Под утро она села на широкий пластиковый подоконник и, прижавшись щекой к холодному стеклу, стала смотреть в окно. Виден был совсем небольшой отрезок, остальное загораживал соседний дом, высокие деревья рядом с ним и яркий билборд с неуместной теперь рекламой коркуновского шоколада, но она была уверена, что не пропустит продовольственный грузовик, который скоро должен проехать здесь, потому что кроме этого грузовика по улице давно уже никто не ездил. Она ждала несколько часов, до самого рассвета, а когда проснулся мальчик и позвал ее, поняла, что грузовик не приедет; что, возможно, он не приезжал и в понедельник, просто ей не пришло в голову это проверить, и невольно почувствовала что-то похожее на облегчение от мысли, что выходить не придется, теперь незачем.

Именно тогда она нашла варенье. Банка была небольшая, полуторалитровая, с рыжими разводами ржавчины на туго прикрученной крышке, которую она долго не могла отвинтить и уже начала прикидывать, как бы поаккуратнее разбить банку, чтобы осталось как можно меньше осколков. Но крышка неожиданно поддалась, брызнув в стороны колючей сахарной пылью. Варенье было старое, почти черное и чудовищно приторное. Она попыталась выложить его на тарелку как-нибудь покрасивее, чтобы порадовать мальчика, и в конце концов у нее получилась комковатая веселая рожица – два глаза, улыбающийся рот. Столько сахара, думала она, нам хватит еще на несколько дней, если разделить его – по четыре чайных ложки утром, днем и вечером, хорошо, что есть вода, только бы они не отключили воду.

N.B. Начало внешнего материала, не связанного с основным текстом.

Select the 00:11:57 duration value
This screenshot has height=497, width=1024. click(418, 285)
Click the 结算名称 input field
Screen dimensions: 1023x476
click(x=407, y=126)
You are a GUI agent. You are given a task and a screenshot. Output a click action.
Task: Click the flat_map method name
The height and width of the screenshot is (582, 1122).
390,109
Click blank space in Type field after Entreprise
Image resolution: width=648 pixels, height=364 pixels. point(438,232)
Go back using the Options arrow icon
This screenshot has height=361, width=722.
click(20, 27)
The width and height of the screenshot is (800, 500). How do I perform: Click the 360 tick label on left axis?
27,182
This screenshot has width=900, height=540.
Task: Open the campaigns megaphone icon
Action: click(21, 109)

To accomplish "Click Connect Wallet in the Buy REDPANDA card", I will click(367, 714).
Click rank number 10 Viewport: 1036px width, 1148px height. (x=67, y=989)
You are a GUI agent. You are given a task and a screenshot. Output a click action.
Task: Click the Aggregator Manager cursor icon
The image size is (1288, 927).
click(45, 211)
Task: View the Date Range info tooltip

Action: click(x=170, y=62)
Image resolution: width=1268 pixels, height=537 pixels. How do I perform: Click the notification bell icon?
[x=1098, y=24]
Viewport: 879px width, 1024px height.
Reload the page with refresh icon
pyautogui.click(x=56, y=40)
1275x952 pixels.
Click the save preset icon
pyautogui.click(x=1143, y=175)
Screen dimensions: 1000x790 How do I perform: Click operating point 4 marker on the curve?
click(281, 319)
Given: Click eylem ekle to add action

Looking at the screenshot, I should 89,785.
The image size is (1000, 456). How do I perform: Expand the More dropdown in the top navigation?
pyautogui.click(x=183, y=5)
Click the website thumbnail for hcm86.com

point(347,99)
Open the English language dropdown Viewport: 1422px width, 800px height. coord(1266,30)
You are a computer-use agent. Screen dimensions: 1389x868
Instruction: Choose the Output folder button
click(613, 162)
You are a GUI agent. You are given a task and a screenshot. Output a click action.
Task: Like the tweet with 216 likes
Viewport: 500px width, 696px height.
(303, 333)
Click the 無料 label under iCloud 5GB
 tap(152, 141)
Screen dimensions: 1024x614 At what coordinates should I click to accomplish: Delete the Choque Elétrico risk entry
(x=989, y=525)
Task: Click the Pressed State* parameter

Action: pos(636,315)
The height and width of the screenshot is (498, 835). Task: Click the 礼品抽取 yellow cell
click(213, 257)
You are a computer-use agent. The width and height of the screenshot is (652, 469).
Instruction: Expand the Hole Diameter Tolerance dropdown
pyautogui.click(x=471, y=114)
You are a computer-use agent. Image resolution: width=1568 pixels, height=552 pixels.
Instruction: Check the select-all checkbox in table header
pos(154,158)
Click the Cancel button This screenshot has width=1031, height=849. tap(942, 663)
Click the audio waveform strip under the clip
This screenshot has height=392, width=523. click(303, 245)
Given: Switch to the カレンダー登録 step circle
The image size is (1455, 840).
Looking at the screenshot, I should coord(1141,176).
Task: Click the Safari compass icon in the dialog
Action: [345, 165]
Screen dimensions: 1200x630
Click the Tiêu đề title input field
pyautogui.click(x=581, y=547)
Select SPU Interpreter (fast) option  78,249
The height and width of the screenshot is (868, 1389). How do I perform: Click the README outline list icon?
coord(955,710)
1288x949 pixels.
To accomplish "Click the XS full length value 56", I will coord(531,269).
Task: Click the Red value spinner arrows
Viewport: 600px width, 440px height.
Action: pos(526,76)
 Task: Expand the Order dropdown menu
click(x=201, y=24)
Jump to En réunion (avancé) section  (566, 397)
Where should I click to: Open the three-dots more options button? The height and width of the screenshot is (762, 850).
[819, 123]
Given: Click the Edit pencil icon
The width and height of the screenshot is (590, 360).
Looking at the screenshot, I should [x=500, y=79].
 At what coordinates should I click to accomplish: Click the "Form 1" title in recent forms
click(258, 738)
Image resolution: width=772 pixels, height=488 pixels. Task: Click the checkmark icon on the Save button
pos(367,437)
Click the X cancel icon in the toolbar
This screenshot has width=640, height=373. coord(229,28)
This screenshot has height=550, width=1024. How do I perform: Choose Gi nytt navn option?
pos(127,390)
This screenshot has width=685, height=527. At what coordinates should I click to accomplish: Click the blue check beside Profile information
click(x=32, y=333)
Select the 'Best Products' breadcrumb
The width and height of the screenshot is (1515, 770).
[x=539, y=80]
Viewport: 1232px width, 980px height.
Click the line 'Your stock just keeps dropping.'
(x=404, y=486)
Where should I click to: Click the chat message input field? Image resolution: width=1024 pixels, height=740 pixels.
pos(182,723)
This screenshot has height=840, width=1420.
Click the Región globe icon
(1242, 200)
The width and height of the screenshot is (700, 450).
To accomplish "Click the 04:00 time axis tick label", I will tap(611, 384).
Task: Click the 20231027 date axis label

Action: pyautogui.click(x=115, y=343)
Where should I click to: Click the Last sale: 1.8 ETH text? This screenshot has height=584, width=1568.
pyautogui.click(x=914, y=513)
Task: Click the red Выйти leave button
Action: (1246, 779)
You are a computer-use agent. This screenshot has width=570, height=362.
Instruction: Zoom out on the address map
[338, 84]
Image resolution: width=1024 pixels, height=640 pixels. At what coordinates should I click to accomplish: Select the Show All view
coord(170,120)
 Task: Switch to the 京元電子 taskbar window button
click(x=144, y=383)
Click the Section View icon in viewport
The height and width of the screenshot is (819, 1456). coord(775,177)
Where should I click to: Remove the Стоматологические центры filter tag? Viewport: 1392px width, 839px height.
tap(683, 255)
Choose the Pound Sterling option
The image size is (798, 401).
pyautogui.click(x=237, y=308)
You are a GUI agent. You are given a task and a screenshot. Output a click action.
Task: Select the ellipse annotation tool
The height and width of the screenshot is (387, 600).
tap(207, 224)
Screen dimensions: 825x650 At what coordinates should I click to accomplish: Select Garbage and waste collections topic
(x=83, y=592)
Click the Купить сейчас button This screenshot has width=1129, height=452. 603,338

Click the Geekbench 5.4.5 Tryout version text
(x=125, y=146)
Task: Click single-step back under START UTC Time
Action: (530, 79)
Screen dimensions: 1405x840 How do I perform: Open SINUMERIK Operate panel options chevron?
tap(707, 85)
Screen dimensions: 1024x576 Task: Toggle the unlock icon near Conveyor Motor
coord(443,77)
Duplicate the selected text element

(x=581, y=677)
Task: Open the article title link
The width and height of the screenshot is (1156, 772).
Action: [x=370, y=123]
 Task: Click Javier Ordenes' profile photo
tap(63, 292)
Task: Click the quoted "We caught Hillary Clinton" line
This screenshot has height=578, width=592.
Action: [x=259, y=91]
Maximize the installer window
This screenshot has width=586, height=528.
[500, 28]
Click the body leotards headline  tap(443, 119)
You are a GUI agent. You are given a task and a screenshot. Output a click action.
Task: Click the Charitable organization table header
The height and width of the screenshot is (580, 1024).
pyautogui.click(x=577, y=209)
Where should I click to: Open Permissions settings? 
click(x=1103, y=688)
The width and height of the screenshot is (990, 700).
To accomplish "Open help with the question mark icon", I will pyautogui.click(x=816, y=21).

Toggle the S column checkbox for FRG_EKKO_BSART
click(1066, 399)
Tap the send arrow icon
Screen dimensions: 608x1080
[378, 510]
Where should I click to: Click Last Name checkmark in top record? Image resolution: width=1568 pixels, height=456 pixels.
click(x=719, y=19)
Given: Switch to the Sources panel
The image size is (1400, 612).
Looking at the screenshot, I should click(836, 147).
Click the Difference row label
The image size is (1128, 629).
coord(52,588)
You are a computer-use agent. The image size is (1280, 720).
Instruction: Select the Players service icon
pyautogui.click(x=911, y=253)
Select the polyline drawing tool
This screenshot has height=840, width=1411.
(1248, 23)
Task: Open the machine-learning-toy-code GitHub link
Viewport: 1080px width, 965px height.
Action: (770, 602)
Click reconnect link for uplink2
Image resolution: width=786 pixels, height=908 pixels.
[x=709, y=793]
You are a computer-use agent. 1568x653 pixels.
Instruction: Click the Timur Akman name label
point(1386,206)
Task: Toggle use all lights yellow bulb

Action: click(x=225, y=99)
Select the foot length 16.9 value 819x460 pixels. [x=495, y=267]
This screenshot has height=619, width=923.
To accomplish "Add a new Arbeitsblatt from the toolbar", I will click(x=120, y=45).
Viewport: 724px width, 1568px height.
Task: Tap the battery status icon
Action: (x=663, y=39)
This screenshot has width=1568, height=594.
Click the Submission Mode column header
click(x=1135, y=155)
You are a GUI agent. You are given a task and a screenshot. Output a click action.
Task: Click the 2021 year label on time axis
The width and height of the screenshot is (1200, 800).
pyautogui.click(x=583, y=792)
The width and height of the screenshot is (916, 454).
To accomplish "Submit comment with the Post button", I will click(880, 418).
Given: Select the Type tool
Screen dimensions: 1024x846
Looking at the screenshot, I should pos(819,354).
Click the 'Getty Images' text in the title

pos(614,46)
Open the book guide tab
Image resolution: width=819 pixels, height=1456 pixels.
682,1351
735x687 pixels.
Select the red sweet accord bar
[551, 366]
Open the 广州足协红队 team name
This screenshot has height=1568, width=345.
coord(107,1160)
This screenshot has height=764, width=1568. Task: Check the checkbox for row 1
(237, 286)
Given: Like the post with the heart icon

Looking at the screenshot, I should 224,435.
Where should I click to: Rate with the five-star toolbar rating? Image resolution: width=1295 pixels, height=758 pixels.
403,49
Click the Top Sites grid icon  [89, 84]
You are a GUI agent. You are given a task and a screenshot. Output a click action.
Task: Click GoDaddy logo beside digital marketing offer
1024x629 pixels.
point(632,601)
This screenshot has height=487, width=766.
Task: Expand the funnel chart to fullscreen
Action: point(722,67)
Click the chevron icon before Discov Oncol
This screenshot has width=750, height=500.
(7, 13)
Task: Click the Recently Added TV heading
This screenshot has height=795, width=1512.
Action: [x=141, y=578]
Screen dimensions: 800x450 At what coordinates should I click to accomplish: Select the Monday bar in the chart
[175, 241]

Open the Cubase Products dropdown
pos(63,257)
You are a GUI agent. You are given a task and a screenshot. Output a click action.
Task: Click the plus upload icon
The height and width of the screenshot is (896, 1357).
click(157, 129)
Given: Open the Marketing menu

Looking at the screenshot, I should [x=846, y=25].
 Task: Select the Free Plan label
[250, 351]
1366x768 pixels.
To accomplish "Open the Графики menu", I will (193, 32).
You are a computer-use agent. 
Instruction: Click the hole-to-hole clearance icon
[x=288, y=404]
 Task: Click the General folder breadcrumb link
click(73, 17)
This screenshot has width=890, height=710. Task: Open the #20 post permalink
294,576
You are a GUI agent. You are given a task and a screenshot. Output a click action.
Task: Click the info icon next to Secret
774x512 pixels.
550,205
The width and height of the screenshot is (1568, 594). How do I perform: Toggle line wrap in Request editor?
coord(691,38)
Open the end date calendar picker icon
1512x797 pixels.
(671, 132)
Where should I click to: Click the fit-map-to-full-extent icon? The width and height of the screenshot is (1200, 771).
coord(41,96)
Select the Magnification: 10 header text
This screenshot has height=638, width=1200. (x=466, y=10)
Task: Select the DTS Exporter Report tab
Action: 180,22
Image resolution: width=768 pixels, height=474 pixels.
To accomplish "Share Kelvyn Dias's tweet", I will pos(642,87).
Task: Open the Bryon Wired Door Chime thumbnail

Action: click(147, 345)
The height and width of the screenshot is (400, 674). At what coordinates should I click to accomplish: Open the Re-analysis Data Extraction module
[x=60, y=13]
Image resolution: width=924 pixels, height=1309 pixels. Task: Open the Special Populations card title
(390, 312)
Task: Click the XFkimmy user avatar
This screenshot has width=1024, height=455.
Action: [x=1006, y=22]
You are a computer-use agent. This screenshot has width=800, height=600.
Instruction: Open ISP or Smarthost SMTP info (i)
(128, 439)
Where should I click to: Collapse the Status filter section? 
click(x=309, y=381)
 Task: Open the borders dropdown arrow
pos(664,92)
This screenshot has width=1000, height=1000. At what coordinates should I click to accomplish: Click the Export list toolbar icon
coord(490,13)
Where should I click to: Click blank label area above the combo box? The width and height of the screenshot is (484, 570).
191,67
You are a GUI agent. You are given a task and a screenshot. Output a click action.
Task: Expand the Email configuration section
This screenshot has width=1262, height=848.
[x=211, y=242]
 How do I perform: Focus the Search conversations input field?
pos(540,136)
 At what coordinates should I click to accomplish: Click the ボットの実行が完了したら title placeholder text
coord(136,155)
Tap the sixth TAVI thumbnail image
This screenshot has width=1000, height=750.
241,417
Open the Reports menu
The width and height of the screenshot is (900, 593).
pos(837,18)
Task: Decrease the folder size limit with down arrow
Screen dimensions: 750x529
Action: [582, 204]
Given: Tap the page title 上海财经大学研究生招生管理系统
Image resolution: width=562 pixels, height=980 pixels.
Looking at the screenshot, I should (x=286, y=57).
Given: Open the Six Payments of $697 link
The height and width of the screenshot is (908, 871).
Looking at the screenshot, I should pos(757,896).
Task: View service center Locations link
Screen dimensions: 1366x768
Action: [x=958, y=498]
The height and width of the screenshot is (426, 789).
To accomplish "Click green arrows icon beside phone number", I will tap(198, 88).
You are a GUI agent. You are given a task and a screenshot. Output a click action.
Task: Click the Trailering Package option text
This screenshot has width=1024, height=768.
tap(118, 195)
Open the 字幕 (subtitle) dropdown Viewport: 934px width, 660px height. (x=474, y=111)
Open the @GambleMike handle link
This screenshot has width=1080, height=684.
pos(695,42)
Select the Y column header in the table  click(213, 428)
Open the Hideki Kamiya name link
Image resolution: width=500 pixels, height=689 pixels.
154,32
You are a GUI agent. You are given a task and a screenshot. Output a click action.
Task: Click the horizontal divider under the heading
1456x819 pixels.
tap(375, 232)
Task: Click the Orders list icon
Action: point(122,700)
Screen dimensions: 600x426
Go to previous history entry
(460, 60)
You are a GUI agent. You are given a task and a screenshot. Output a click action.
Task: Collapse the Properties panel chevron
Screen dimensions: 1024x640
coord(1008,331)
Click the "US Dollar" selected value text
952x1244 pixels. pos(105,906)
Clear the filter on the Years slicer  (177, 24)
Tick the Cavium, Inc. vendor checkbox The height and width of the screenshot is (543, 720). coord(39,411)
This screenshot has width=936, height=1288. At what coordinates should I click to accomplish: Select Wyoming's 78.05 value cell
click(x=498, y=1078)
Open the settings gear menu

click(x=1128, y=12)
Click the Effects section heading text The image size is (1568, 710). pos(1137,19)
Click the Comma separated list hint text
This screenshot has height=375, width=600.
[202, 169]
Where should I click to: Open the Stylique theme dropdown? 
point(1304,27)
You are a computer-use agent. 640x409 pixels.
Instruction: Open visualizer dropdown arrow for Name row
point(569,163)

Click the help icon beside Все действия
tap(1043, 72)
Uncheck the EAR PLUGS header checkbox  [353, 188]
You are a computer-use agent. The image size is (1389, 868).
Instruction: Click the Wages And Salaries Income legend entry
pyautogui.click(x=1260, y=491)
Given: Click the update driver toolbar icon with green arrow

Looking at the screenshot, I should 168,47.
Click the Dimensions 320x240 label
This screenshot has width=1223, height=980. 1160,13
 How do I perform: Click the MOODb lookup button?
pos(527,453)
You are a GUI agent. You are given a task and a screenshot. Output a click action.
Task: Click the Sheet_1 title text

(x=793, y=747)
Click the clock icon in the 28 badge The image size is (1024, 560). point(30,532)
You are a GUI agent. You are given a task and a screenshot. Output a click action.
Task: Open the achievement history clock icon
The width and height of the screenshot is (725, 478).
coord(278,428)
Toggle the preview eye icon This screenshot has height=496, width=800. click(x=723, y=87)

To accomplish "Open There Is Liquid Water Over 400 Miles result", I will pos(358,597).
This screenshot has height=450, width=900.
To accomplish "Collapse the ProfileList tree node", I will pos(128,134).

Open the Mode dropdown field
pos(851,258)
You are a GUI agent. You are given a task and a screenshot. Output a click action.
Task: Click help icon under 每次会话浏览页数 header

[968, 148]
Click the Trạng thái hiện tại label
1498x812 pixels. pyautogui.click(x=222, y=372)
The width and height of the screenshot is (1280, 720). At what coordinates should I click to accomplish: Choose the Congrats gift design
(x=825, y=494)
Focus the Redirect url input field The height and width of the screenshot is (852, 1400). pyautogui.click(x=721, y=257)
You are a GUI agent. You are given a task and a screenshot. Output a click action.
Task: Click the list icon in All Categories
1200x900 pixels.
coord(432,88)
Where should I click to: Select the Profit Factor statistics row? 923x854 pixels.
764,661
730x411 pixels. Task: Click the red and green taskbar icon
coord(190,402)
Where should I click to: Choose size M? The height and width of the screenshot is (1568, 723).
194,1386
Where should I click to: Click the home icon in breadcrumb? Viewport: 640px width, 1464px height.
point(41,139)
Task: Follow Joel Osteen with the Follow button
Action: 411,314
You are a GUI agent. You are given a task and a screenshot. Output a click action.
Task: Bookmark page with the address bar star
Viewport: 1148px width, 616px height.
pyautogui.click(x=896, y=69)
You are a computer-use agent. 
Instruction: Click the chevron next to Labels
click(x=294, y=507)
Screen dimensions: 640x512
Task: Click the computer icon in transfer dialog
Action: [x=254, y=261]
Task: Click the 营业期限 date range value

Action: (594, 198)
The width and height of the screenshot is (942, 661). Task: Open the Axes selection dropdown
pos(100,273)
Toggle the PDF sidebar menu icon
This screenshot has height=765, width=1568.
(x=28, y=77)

Всякий раз, пытаясь представить, что́ она чувствовала, спрятавшись с мальчиком за тонкой дверью с хлипкими замками, я возвращаюсь именно к этому дню, к этому утру, когда она считала, сколько ложек варенья может позволить себе съесть. О чем она думала, выскребая из банки твердую, неподатливую черную массу? Пришло ли ей в голову, что, если бы не ребенок, она вышла бы и, возможно, застала бы грузовик? Что даже теперь, когда грузовик можно уже не ждать, она все равно, наверное, вышла бы, но мальчику только пять, он не может долго ходить и быстро устает, и в теплом зимнем комбинезоне он ужасно неповоротливый. Они не сумели бы убежать, если бы кто-то на улице, кто-то больной, опасный, попытался остановить их, ни за что не сумели бы. Боялась ли она того, что, возможно, все-таки пропустила момент, когда всех остальных забрали, спасли, увезли куда-то в безопасное место, или проспала какое-нибудь короткое сообщение по телевизору, что-нибудь об эвакуации или вакцине? Не казалось ли ей, что они двое, она и мальчик, – последние, кто остался здесь? Последние, кто остался вообще. Потому что теперь, когда телефон молчал, а в окне виднелся только безлюдный кусок улицы, присыпанный рыхлым неутоптанным снегом, было так легко представить себе, что и Сережи, который обещал приехать и забрать их, тоже больше нет.

Она очень мало говорила об этих двух последних днях, начавшихся с банки старого варенья и закончившихся тем, что посреди ночи Сережа вдруг позвонил в дверь, потому что патрули, охранявшие город, разбежались, и он смог наконец прорваться. Я знаю только, что она открыла ему не сразу и сначала долго смотрела в глазок, пытаясь определить, не болен ли он (ведь Лиза точно была больна и именно по этой причине не просила открыть ей, а просто сидела под дверью и дышала, пока наконец не поднялась, держась за стену, и не начала медленно спускаться вниз, останавливаясь на каждом пролете лестницы). И хотя Сережа был здоров, ведь за пределами карантина ничего еще не успело произойти, там всё только начиналось, – всё, что так быстро, в считаные недели погубило громадный тринадцатимиллионный город, – прежде чем открыть дверь, она надела маску себе и Антону, и Сереже удалось уговорить ее снять эти маски лишь спустя два часа, когда после стремительных лихорадочных сборов – «Некогда, Ирка, брось, у нас всё есть, найдем мы тебе и одежду, и обувь, сейчас перегородят всё заново, и мы тогда точно не выберемся» – они уже ехали по пустынной неосвещенной трассе, оставив далеко позади и мертвый город, и взбаламученные, истерически бурлящие коттеджные поселки, перепуганные тем, что кордонов больше нет и теперь их некому защитить.